◆ **The data**:
* * * * *

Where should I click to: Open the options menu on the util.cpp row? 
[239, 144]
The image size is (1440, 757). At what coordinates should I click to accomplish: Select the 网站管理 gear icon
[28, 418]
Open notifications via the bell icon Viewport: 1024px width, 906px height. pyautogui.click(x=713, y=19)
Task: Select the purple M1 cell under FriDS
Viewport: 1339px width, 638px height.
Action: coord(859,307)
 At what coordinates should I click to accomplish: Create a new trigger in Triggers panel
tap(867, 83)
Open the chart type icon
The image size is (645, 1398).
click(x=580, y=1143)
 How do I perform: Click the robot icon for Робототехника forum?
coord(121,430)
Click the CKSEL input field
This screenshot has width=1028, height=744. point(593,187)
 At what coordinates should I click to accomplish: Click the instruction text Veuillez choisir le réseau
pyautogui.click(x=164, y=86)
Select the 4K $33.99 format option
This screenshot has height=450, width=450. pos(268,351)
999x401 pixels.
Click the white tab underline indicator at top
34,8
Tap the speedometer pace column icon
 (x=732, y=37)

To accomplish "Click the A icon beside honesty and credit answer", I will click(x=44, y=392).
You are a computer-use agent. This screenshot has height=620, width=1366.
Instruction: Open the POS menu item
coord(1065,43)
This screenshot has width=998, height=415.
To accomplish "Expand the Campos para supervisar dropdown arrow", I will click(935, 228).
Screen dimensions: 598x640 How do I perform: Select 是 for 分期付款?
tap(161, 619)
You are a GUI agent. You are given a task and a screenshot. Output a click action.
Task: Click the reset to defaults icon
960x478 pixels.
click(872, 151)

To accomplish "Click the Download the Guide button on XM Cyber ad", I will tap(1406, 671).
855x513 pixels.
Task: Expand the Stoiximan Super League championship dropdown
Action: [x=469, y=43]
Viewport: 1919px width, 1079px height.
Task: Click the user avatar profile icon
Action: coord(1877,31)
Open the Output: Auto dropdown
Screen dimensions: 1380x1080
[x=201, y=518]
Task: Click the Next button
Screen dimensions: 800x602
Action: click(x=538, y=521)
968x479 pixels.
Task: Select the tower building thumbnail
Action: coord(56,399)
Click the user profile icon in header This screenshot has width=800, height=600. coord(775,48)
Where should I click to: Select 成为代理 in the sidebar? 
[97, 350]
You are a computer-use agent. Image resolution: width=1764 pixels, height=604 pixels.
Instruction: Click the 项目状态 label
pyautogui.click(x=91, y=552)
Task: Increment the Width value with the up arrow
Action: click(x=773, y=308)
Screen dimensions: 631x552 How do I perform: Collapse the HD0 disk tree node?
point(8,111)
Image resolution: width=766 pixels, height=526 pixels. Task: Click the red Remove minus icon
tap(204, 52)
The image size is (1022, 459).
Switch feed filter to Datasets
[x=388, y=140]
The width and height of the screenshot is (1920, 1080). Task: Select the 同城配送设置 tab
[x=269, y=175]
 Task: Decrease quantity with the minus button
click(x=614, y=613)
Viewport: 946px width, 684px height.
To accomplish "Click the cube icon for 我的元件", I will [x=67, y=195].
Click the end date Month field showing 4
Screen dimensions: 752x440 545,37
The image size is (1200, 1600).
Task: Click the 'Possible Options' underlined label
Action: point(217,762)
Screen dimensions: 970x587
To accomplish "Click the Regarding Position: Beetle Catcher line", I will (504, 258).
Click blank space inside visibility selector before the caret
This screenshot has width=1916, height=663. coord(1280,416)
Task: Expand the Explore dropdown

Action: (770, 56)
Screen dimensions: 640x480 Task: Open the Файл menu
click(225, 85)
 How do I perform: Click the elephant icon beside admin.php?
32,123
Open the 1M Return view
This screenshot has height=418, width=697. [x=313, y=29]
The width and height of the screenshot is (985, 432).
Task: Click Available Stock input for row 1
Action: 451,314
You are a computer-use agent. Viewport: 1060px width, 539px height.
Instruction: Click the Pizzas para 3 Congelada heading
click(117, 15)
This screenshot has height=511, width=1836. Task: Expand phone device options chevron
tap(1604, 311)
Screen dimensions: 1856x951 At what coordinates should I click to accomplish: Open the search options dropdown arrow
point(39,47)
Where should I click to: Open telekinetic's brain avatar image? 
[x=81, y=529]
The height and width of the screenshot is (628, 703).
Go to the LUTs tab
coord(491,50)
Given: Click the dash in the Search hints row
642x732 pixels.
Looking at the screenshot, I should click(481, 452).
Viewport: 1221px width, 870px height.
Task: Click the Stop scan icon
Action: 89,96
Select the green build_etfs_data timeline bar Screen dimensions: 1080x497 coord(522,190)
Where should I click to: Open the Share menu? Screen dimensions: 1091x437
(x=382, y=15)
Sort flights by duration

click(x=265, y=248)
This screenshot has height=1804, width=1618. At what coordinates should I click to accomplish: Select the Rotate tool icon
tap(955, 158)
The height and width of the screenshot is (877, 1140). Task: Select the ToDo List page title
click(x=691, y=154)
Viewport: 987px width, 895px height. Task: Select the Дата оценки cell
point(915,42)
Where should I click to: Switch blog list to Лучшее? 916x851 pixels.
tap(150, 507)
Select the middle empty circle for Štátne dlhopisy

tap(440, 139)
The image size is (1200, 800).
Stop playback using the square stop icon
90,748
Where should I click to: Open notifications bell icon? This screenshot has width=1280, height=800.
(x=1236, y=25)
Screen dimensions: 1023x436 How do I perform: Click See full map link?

* * * * *

◆ **Your task**: Wherever the string "agent" is found in the entries, copy the line it sits in.

◆ **Result for this task**:
You are a computer-use agent. This screenshot has height=620, width=1366.
You are a GUI agent. You are given a task and a screenshot. Output a click action.
You are a computer-use agent. Image resolution: width=1764 pixels, height=604 pixels.
You are a computer-use agent. Viewport: 1060px width, 539px height.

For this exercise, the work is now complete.